Au fait : je ne vois pas dans vos deux liens la moindre référence à la reconnaissance civile des unions homosexuelles. Aurais-je lu trop vite?


 


Les papes sont choisis par Dieu. Mais ils ne sont pas des surhommes. Ils sont pécheurs, tous comme nous. Ils peuvent même se tromper - l'histoire le montre bien. C'est pourquoi Dieu leur donne le
charisme spécial de l'infaillibilité dans le domaine de la foi et des moeurs - et ceux-là seulement. Pour permettre à la Révélation divine confiée par Jésus-Christ à son Eglise de faire son
chemin à travers les siècles, sans altération ni corruption.

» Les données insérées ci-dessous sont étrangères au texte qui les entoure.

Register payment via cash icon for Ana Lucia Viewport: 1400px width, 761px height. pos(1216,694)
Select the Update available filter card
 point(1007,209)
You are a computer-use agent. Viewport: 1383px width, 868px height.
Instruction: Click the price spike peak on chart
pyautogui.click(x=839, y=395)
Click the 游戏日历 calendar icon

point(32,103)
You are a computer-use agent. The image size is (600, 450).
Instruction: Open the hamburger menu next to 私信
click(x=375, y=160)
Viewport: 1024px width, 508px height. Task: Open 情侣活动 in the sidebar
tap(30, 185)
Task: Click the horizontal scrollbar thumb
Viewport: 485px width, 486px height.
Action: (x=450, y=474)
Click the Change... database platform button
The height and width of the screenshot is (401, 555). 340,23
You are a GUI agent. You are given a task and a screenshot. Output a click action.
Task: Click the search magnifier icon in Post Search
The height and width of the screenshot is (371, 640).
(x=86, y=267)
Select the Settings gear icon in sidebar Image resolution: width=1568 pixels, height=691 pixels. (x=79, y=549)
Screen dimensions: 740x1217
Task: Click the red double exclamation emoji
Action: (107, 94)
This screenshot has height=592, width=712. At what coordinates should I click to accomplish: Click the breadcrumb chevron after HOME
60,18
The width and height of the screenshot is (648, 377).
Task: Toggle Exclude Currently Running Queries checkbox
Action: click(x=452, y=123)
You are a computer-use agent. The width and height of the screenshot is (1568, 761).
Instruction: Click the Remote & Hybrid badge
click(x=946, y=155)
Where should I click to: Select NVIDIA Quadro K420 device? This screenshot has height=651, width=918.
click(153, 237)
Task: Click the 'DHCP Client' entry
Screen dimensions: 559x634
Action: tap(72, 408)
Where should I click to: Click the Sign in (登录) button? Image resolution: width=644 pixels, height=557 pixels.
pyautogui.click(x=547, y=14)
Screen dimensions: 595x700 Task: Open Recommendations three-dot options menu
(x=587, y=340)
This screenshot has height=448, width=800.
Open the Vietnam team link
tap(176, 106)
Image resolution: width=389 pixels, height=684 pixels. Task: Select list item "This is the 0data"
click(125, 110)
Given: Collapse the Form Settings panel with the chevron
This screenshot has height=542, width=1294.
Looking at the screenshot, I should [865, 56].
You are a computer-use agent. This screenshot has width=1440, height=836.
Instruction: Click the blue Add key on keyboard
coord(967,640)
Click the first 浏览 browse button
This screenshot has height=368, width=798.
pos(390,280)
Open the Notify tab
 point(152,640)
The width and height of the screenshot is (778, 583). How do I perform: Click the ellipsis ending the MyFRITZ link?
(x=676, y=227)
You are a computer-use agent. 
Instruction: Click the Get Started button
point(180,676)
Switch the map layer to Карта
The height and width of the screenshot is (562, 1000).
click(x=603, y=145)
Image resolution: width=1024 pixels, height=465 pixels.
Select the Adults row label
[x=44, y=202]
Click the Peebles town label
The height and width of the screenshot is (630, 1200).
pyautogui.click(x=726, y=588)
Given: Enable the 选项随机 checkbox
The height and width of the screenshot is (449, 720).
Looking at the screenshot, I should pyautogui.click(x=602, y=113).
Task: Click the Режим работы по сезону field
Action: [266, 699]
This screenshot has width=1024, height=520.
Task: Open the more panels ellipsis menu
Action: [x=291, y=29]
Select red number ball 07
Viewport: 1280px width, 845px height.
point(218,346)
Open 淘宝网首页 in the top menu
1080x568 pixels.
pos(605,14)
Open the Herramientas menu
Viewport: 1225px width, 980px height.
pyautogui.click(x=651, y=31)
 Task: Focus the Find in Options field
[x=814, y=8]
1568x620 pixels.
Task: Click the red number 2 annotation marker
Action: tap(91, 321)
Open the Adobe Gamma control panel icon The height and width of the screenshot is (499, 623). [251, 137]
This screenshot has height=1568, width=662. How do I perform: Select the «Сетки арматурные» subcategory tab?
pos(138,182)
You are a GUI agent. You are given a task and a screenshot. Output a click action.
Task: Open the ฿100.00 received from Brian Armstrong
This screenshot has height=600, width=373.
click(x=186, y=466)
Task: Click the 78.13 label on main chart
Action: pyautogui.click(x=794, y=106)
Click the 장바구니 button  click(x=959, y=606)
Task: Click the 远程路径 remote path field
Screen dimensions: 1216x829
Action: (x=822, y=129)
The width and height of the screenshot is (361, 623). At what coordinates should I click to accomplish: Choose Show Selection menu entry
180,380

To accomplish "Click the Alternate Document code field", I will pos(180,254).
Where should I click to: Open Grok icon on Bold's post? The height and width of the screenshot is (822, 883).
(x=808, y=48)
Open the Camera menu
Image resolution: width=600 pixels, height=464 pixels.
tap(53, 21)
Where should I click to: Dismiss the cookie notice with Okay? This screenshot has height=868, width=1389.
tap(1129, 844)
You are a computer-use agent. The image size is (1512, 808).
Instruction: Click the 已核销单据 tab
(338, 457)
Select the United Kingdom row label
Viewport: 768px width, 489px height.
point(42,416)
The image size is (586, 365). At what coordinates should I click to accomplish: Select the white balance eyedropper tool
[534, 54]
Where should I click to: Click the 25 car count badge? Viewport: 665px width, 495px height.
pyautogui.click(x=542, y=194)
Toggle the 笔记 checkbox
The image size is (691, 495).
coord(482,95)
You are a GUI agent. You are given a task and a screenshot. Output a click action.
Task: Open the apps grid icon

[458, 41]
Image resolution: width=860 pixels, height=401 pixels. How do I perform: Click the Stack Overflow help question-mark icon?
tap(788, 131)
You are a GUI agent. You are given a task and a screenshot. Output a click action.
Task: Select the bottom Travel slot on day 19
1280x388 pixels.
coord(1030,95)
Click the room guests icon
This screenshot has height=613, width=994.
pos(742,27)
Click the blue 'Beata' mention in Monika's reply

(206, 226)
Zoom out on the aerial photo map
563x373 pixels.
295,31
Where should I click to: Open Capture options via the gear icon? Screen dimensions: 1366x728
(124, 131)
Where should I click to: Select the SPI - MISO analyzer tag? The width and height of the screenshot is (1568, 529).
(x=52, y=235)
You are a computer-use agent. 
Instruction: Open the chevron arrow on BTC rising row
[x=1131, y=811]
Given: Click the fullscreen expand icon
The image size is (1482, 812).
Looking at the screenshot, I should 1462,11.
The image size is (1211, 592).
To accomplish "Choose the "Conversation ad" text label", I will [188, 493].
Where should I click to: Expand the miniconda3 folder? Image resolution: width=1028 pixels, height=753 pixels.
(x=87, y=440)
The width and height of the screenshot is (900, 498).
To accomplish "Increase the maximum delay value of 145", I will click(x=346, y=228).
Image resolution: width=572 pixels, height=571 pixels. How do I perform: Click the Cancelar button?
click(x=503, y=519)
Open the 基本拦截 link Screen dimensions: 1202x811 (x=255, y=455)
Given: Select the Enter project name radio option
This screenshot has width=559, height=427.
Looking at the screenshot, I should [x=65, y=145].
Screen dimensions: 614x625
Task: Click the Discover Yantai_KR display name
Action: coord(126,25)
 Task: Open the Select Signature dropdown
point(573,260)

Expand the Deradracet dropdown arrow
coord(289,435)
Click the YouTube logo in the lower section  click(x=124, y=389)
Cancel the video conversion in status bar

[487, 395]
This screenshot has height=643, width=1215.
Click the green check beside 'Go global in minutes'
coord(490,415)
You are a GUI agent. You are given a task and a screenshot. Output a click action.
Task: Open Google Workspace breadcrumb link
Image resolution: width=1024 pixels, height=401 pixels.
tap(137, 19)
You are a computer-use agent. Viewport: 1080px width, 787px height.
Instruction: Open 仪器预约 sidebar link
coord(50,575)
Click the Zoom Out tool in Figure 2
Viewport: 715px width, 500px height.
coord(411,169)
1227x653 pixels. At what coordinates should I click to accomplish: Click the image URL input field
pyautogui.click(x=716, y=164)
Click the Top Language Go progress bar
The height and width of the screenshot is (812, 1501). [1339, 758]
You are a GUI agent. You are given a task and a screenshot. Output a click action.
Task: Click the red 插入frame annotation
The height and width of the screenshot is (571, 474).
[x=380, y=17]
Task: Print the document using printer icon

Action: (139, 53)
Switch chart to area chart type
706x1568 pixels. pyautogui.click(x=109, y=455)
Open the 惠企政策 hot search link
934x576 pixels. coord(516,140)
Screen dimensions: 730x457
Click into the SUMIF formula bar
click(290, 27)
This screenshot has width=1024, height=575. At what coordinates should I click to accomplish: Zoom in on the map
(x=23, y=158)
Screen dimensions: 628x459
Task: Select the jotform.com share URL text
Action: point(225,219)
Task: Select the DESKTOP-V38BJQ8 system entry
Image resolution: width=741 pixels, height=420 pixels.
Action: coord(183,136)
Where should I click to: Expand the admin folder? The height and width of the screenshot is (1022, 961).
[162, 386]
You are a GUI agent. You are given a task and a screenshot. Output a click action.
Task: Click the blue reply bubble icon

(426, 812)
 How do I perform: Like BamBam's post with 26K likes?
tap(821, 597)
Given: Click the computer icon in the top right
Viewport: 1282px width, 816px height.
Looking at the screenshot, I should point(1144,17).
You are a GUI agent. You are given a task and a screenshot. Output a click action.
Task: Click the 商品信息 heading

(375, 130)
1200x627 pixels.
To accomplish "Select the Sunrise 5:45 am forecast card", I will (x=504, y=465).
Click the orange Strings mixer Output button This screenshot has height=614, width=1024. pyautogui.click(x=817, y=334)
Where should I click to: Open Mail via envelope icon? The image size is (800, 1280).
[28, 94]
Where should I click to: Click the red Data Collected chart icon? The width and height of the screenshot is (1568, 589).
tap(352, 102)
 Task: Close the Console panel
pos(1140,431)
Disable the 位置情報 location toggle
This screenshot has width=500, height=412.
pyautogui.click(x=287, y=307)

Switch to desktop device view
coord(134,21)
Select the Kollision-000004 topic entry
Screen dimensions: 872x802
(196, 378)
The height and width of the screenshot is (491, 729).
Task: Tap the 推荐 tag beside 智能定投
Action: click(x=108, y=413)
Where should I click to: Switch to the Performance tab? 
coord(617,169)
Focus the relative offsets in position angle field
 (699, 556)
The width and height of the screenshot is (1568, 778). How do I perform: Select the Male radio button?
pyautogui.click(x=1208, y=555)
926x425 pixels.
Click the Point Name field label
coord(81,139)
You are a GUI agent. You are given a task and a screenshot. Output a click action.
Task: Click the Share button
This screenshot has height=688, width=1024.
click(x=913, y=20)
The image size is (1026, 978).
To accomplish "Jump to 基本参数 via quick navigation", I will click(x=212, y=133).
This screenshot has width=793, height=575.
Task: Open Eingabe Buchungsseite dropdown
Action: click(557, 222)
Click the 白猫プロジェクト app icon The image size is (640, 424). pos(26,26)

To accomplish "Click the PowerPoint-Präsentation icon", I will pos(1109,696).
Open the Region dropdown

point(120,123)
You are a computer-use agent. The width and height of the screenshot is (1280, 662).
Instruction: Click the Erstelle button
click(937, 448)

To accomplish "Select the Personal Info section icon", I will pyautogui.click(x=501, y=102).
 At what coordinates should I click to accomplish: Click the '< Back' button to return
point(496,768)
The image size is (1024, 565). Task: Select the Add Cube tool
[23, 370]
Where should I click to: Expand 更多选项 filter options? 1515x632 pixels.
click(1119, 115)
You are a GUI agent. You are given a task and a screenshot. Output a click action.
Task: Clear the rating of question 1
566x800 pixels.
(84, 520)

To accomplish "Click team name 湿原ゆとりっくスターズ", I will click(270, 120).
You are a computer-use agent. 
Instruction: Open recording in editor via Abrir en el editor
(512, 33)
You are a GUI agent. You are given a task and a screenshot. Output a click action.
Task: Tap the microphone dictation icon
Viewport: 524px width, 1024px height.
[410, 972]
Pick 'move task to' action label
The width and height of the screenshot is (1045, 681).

Philippe de WILDE 03/03/2013 15:25


Réponse à Matthieu :


Voici des éléments essentiels sur le Cardinal Martini dont vous ne semblez pas connaître les positions (révolutionnaires pour l'Eglise catholique) :


http://www.lemonde.fr/societe/article/2012/09/02/dans-une-interview-posthume-le-cardinal-carlo-maria-martin-s-en-prend-a-l-eglise-catholique_1754535_3224.html


 


http://www.lemonde.fr/europe/article/2008/05/21/la-lecon-de-reforme-du-cardinal-martini-a-son-eglise_1047672_3214.html

Matthieu 03/03/2013 15:33



Il s'agit là de ses opinions privées - non de l'expression du Magistère authentique de l'Eglise catholique. Dois-je vous rappeler le nombre colossal d'évêques hérétiques que l'Eglise catholique a
comporté en son sein dans son histoire?


 


Le Cardinal Martini aurait pu devenir pape. Dieu lui a préféré Jean-Paul II et Benoît XVI.